Extrapolating from this result in the naevus group, the small melanoma group should also manifest dark on RC/light on GC pattern. This was not the case. Despite a significantly greater tumour thickness, the vast majority of small choroidal melanomas were not detectable with GC and importantly the lipofuscin deposits spotted clinically were not detectable either at a significantly higher rate. Autofluorescence scans remain important in the assessment of lipofuscin deposits [9]. On the other hand the RC may be superior to autofluorescence for the follow up of choroidal naevi, due to deeper penetration [15].

When this cohort was analyzed with tumour thickness as the sole parameter the dark on RC/light on GC pattern tended to increased significantly from 8.9% in the 0–1 mm category to 30.6% in the 2–3 mm category (Supplementary Fig. 3A). However among dark to light lesions falling under the 1–2 mm and 2–3 mm categories frequency of dark on RC/light on GC was higher but not significant (Supplementary Fig. 3B).

Would therefore the dark on RC/light on GC pattern be of prognostic significance? As the GC penetrates through the neurosensory retina up to the RPE layer, it is difficult to claim that it could capture an inherent property of the underlying choroidal lesion, such as a metabolic or vascular feature indicative of growth. A plausible explanation is that the lighter signal corresponds to RPE dysfunction a common event in both chronic naevi of a certain size and in small choroidal melanomas. This event in itself however does not confer prognostic significance [7].

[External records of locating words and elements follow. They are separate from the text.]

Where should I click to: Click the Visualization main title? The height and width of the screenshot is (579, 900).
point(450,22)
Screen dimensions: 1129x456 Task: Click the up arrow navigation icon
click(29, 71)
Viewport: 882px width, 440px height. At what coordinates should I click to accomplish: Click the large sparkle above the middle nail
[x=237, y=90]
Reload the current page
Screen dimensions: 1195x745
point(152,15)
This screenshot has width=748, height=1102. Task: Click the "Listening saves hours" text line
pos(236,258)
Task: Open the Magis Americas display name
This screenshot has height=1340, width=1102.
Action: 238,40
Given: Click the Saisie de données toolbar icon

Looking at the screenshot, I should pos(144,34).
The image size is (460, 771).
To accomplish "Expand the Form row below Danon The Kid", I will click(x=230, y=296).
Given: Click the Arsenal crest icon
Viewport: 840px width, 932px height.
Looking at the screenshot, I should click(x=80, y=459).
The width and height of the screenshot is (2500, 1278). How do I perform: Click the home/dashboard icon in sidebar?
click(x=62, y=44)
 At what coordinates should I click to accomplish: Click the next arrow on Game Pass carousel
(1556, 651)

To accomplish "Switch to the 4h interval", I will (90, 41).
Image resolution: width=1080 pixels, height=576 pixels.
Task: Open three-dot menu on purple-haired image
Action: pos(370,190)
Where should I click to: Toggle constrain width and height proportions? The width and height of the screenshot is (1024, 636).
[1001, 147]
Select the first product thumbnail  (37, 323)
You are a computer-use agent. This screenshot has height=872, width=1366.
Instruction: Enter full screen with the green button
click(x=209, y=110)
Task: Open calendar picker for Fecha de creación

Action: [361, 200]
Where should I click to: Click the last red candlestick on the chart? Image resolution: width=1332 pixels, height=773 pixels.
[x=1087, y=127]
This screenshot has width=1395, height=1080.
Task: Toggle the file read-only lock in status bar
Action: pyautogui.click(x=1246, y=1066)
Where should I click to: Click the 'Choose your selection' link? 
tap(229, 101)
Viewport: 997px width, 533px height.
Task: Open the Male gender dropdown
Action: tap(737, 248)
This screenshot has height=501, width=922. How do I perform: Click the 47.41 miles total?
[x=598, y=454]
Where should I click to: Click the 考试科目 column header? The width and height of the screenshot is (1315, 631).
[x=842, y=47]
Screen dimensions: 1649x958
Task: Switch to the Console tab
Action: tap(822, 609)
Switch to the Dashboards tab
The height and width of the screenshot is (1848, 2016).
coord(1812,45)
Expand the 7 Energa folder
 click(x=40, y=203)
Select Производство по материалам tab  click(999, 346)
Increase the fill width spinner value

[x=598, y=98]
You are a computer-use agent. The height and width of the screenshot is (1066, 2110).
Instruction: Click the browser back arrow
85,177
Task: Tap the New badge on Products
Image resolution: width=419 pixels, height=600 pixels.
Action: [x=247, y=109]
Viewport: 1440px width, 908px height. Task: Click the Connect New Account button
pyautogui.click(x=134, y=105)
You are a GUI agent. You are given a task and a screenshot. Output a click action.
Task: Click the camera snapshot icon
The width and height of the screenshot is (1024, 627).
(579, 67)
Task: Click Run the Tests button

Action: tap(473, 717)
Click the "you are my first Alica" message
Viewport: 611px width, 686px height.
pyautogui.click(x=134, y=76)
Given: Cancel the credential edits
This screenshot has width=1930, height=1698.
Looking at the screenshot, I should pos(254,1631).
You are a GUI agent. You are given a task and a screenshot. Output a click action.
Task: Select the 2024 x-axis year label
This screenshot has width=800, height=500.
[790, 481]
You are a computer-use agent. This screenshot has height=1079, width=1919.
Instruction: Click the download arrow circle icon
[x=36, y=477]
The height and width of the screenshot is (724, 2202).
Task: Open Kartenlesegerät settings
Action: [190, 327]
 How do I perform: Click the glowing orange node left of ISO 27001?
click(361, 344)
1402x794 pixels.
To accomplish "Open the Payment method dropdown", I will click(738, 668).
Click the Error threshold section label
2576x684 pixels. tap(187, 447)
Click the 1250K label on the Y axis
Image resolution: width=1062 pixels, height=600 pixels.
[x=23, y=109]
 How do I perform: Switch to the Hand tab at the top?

Examination of individual clinical features showed that drusen, orange pigment and fibrosis were equally distributed between channels. These clinical features do not correlate significantly with a particular RC or GC pattern and therefore one cannot predict their presence from the channel patterns.

In conclusion, despite the promising notion that the use of two separate channels might detect a malignant lesion early and add to its prognosis, our results do not support this. Melanotic naevi and small melanomas appear dark on RC. Benign or malignant melanocytic tumours can appear light on GC possibly due to the chronicity of the lesion but not due to an inherent property related to prognostic significance. RC has the benefit of assess tumour margins in serial monitoring, but RC and GC patterns are limited in differentiating choroidal naevi from melanomas.

Summary

What was known before

  • Choroidal pigmented lesions are clinically assessed based on known risk factors red–green channel feature of ultra-wide-field imaging is a useful clinical tool.

  • This feature has been previously suggested to discern choroidal naevi from melanomas.

What this study adds

  • Red–green channel features allow the detection of specific patterns in pigmented lesions.

  • These patterns are not distinctive in early differential diagnosis between choroidal naevi and small melanomas.

  • Red–green channels do not significantly correlate with known suspicious clinical features of choroidal pigmented lesions as lipofuscin or subretinal fluid.